* **What you should do**
Copy out the records again, unchanged, for the stretch from the line containing "Given: Select the 积顶背 MACD divergence label" through the line containing "[x=231, y=327]", including both of those lines.

* **Provided records**
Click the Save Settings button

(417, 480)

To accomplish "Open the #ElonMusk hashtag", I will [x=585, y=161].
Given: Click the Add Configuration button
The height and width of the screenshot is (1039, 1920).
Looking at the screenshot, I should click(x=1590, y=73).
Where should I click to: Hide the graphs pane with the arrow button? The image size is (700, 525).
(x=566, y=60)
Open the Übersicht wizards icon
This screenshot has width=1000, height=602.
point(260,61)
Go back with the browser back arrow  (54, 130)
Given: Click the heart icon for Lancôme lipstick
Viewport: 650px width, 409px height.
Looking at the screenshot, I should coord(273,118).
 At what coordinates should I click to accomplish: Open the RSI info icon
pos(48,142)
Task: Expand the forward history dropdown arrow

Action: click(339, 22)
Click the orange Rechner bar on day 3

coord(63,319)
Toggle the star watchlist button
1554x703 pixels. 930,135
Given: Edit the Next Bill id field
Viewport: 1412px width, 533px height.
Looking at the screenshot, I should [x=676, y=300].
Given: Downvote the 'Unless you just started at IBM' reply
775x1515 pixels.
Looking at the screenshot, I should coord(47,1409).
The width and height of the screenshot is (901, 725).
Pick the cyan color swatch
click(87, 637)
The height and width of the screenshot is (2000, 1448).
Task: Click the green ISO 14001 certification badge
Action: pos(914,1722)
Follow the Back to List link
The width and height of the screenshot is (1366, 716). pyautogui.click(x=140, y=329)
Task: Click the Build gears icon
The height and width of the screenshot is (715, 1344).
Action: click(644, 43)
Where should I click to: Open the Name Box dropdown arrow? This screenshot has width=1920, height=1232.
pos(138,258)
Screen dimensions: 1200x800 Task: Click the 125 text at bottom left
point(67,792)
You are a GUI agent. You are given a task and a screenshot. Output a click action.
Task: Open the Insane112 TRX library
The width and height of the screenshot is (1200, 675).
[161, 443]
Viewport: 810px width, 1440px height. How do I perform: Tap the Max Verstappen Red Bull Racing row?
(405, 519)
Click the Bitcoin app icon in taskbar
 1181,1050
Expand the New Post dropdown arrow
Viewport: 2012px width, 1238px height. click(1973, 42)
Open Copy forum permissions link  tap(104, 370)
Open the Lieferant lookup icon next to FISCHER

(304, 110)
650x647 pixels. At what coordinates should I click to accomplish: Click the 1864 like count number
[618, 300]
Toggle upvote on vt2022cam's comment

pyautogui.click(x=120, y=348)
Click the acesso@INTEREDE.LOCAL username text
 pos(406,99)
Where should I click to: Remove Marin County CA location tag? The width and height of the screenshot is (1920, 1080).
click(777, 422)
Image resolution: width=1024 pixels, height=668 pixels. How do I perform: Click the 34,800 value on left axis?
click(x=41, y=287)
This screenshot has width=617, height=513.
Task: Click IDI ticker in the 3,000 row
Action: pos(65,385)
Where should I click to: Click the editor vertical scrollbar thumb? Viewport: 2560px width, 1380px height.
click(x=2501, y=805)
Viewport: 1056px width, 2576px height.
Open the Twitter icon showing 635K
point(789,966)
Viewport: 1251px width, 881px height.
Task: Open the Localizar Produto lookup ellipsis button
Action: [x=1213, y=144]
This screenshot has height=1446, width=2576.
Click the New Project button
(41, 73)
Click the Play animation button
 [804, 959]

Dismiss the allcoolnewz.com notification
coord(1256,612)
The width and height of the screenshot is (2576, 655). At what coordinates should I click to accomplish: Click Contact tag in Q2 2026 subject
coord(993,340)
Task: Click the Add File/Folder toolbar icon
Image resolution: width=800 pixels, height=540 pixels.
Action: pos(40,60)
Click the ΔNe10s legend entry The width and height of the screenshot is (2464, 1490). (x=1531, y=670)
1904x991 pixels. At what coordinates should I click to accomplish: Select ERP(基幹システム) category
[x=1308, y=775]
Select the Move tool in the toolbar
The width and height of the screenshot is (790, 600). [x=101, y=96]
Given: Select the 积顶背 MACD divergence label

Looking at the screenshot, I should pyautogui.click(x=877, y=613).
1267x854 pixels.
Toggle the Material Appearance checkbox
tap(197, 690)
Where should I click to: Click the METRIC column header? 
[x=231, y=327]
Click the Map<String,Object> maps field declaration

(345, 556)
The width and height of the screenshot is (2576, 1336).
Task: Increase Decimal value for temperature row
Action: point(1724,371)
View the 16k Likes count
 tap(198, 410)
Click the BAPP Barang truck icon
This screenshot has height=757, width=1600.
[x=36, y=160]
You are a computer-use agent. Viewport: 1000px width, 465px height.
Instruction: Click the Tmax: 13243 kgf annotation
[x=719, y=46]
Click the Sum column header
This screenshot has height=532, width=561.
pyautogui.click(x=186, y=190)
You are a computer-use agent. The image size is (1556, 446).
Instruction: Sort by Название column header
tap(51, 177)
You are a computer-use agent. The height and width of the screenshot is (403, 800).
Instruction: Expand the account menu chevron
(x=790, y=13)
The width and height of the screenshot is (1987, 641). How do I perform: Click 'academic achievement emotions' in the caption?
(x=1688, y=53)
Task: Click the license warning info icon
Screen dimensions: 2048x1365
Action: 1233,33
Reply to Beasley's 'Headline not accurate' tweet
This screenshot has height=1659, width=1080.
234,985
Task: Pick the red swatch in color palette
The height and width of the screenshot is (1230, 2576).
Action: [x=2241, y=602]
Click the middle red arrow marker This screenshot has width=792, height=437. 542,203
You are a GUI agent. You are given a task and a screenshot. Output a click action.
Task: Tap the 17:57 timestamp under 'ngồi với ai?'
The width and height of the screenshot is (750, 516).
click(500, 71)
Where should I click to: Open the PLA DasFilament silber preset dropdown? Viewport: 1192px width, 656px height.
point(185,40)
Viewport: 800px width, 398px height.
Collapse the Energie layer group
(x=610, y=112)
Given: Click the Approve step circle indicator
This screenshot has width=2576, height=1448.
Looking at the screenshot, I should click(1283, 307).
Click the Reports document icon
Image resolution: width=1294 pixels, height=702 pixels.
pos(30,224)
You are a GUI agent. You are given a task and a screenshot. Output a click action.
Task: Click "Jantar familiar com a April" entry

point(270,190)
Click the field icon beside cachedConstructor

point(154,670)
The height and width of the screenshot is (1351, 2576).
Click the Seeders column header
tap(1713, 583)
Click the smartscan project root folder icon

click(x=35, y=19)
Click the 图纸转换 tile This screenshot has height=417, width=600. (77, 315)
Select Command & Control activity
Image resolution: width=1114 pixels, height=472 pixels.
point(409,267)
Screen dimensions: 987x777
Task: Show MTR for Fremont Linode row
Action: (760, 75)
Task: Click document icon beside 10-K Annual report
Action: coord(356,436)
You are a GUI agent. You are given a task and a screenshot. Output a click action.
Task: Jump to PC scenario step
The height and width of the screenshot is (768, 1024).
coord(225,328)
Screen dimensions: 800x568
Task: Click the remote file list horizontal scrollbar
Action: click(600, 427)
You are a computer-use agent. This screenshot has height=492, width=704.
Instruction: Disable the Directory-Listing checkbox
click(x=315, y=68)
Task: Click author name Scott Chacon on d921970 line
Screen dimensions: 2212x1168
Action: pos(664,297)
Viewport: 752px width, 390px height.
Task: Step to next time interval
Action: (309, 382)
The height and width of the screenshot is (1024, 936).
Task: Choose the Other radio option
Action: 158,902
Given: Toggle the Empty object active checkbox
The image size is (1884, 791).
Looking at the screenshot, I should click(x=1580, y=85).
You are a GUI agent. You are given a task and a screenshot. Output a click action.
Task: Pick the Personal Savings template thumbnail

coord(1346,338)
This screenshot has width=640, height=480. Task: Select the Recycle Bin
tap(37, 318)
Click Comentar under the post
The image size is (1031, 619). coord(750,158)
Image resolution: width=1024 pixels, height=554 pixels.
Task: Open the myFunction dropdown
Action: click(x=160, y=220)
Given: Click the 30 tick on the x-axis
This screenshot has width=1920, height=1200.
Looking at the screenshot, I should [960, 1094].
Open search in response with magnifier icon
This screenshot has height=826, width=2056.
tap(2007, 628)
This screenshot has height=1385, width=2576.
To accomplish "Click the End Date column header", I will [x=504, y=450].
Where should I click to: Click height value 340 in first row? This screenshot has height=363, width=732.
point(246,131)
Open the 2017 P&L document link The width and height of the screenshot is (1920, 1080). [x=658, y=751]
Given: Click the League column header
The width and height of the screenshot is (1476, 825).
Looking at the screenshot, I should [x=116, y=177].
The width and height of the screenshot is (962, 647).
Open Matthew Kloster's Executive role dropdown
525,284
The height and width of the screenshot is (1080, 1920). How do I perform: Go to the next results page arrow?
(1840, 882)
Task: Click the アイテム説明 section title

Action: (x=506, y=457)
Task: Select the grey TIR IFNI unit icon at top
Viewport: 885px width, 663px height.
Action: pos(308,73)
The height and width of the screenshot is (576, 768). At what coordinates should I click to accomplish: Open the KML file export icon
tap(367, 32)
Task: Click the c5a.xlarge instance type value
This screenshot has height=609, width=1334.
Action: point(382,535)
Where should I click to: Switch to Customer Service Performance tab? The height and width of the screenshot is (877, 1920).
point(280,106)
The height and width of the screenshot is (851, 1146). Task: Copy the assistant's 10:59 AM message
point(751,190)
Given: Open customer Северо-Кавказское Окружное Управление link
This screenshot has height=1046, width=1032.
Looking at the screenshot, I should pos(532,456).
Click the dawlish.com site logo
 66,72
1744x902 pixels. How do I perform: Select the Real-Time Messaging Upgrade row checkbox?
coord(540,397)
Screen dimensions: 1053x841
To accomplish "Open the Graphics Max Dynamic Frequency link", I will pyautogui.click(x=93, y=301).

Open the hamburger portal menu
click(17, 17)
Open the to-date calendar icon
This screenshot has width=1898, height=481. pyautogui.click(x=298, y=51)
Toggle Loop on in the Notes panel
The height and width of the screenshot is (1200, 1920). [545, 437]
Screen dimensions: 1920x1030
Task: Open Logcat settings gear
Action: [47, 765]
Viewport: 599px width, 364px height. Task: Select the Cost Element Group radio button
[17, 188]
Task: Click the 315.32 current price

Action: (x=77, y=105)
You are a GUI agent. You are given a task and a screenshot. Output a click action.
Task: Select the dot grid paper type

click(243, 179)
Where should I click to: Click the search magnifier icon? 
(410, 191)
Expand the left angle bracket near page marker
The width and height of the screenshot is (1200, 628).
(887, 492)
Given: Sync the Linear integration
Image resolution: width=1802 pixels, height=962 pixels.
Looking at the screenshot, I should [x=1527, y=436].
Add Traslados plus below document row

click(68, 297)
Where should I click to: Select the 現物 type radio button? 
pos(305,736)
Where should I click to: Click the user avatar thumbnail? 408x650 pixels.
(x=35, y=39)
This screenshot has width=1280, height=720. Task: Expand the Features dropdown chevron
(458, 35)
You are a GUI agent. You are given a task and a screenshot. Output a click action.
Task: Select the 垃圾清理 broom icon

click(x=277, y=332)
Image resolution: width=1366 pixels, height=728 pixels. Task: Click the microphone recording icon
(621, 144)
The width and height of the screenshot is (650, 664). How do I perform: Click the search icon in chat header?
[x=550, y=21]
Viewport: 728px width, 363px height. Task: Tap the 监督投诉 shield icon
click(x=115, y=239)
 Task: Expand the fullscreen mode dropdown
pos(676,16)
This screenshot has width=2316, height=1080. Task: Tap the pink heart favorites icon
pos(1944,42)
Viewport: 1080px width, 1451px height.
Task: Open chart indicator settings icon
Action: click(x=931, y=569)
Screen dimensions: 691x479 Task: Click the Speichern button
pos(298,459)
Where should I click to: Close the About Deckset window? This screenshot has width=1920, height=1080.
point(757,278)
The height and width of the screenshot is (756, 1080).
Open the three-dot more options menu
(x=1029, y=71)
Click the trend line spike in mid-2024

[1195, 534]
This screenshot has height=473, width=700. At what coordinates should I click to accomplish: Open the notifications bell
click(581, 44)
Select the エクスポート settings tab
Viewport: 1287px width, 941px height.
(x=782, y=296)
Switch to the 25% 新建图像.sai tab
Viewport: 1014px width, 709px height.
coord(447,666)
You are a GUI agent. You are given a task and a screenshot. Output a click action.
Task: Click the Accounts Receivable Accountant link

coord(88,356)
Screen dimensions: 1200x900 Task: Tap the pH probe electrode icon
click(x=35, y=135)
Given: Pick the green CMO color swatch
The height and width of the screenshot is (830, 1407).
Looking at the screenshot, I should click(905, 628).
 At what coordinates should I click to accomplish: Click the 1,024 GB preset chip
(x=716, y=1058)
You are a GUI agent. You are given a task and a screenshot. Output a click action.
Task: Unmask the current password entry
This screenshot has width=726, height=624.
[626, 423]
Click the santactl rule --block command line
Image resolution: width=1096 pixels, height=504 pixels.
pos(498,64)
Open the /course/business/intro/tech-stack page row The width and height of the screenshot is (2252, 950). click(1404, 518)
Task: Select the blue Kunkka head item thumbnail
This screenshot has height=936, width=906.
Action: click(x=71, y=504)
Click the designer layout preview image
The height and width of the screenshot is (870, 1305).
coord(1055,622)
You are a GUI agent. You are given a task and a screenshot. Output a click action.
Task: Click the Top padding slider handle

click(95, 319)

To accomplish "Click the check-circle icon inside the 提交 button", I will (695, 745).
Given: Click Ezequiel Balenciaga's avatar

* **Task output**
Given: Select the 积顶背 MACD divergence label

Looking at the screenshot, I should pyautogui.click(x=877, y=613).
1267x854 pixels.
Toggle the Material Appearance checkbox
tap(197, 690)
Where should I click to: Click the METRIC column header? 
[x=231, y=327]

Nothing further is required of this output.